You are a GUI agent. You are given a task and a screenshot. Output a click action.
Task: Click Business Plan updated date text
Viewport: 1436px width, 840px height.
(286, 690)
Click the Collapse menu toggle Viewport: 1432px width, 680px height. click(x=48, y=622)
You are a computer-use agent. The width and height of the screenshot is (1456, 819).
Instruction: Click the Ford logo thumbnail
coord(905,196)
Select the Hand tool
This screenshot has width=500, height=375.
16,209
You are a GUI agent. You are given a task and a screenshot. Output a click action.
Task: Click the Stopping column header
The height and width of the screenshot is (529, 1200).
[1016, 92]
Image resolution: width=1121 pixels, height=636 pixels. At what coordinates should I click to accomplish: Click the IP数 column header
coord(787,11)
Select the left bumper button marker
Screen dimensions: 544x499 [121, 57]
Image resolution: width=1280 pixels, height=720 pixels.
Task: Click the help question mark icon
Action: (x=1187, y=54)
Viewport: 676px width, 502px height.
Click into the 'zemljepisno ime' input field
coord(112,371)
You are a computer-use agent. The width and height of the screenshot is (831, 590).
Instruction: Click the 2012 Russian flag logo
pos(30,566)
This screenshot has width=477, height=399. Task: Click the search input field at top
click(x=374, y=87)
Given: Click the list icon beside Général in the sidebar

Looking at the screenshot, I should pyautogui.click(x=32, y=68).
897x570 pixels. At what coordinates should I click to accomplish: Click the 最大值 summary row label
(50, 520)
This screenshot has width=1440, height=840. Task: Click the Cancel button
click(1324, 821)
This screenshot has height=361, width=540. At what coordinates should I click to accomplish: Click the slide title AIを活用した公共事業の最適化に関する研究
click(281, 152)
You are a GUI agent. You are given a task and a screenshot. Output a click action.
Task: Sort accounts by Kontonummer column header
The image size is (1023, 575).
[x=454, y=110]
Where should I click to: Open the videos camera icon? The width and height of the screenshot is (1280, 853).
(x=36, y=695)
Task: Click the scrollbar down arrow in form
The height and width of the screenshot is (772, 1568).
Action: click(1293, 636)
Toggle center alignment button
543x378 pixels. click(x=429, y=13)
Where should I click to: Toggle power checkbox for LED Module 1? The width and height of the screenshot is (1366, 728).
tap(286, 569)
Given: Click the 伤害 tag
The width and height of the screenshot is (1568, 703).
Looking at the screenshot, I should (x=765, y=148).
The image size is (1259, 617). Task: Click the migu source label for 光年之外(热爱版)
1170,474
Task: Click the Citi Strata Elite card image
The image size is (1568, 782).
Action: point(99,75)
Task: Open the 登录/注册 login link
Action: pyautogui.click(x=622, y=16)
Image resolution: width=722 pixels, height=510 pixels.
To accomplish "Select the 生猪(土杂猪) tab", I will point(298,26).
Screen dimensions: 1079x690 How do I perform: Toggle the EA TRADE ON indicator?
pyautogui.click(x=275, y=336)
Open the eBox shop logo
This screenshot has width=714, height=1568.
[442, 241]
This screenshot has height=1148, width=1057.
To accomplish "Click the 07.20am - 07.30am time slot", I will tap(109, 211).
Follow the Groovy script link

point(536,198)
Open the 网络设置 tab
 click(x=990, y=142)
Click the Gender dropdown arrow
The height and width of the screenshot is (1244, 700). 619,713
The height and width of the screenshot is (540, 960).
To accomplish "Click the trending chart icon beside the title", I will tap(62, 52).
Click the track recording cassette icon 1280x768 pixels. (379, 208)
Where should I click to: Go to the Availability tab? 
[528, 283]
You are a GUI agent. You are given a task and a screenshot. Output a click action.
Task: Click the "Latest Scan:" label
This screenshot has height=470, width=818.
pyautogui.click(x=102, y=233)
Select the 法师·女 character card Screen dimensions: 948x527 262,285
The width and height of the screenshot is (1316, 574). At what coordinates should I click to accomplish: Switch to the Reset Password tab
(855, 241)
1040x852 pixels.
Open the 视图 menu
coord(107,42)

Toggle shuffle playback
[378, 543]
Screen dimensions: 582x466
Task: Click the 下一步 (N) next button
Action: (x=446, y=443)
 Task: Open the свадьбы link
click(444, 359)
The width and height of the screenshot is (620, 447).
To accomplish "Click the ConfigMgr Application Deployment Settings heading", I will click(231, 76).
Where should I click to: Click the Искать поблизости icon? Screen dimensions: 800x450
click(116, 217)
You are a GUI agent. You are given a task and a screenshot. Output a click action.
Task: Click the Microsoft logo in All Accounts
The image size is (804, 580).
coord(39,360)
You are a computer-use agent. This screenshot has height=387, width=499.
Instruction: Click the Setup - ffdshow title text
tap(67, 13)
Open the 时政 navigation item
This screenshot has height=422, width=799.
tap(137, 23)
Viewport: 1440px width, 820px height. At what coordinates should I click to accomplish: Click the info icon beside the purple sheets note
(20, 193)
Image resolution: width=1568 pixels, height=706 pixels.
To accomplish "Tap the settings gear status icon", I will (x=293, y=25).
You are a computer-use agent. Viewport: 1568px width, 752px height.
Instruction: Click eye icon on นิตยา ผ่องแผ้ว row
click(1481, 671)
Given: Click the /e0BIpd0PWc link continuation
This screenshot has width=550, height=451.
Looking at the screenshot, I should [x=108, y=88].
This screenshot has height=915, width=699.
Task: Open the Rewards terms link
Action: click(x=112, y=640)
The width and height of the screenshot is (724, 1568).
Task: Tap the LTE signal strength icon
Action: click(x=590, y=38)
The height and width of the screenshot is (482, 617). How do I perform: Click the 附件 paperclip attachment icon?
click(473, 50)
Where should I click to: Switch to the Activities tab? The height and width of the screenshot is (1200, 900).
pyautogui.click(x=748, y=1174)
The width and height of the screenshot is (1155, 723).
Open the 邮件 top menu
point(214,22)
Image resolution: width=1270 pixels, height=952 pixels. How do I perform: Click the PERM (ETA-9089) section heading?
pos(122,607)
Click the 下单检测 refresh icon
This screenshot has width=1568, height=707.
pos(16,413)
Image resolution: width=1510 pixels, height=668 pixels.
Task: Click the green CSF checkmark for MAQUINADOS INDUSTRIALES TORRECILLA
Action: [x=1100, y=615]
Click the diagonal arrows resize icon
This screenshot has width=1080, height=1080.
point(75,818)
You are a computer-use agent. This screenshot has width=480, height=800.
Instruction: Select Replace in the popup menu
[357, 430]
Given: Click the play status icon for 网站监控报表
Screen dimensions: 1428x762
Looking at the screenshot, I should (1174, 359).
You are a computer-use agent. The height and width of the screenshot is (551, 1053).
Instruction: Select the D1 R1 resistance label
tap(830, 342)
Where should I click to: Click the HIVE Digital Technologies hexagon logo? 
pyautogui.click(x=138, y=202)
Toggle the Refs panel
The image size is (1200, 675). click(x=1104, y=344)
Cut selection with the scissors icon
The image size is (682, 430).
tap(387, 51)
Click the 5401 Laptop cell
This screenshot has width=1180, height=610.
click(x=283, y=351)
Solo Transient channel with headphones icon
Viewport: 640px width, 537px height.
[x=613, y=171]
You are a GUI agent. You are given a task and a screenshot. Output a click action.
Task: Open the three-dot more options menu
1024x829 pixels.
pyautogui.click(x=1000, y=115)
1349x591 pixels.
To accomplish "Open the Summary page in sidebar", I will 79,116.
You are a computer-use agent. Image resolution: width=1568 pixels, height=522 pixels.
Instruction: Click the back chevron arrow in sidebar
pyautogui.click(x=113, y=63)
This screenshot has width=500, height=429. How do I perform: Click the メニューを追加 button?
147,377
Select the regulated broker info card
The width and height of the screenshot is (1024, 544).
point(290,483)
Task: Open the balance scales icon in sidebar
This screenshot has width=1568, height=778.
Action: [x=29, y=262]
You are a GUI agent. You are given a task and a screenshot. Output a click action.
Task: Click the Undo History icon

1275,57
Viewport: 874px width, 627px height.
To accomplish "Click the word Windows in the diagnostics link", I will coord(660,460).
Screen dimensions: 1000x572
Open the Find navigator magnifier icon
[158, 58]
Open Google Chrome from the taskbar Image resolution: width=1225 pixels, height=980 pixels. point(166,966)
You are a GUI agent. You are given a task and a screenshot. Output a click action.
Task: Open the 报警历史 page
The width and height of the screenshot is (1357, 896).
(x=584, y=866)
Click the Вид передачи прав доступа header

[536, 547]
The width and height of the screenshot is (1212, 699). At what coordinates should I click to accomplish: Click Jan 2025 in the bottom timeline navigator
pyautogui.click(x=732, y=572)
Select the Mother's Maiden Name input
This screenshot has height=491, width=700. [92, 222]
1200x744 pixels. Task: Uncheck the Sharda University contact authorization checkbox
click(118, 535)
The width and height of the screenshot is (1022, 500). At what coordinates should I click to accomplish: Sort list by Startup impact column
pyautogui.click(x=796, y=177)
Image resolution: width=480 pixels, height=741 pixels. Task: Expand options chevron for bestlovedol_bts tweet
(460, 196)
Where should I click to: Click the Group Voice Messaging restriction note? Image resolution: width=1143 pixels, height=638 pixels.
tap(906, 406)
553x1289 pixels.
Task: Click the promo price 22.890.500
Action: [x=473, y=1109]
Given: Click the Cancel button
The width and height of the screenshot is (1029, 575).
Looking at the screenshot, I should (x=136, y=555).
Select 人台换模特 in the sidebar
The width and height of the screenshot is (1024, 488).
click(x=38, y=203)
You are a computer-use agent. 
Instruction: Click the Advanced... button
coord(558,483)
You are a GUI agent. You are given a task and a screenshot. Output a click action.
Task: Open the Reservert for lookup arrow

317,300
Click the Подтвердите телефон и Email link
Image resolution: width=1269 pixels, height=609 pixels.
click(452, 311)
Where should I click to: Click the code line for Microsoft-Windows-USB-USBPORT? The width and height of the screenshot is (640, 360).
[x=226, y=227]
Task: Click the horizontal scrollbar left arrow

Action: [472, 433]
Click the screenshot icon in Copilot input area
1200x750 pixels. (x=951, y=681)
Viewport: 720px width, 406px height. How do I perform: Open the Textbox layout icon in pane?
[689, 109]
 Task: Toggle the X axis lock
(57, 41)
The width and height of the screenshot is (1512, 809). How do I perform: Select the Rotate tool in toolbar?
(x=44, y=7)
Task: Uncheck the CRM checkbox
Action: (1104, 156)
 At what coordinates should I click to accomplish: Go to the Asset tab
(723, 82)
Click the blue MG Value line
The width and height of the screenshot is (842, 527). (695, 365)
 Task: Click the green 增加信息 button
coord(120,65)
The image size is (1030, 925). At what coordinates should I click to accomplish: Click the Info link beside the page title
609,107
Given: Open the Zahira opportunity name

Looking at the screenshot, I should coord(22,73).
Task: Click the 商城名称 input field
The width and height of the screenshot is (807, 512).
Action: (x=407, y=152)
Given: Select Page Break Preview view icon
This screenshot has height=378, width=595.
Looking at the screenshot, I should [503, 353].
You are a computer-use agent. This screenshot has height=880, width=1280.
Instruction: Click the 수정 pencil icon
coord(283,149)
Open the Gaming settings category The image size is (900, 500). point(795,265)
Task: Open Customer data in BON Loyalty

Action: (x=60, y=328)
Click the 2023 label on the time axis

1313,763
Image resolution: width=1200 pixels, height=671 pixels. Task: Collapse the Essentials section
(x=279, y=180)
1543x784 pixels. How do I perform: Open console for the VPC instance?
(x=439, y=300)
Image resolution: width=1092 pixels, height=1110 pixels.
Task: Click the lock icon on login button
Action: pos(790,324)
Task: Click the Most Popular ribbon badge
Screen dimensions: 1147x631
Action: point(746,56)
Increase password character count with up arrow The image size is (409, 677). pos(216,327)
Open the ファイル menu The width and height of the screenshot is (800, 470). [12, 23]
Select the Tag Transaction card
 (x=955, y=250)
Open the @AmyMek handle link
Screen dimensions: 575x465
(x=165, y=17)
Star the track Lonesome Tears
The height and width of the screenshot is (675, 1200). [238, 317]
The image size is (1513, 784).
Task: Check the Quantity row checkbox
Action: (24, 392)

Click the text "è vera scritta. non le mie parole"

####################

• [Exercise directions]:
From the records above, return each line where "character" occurs.

• [Reply to the exercise]:
Select the 法师·女 character card Screen dimensions: 948x527 262,285
Increase password character count with up arrow The image size is (409, 677). pos(216,327)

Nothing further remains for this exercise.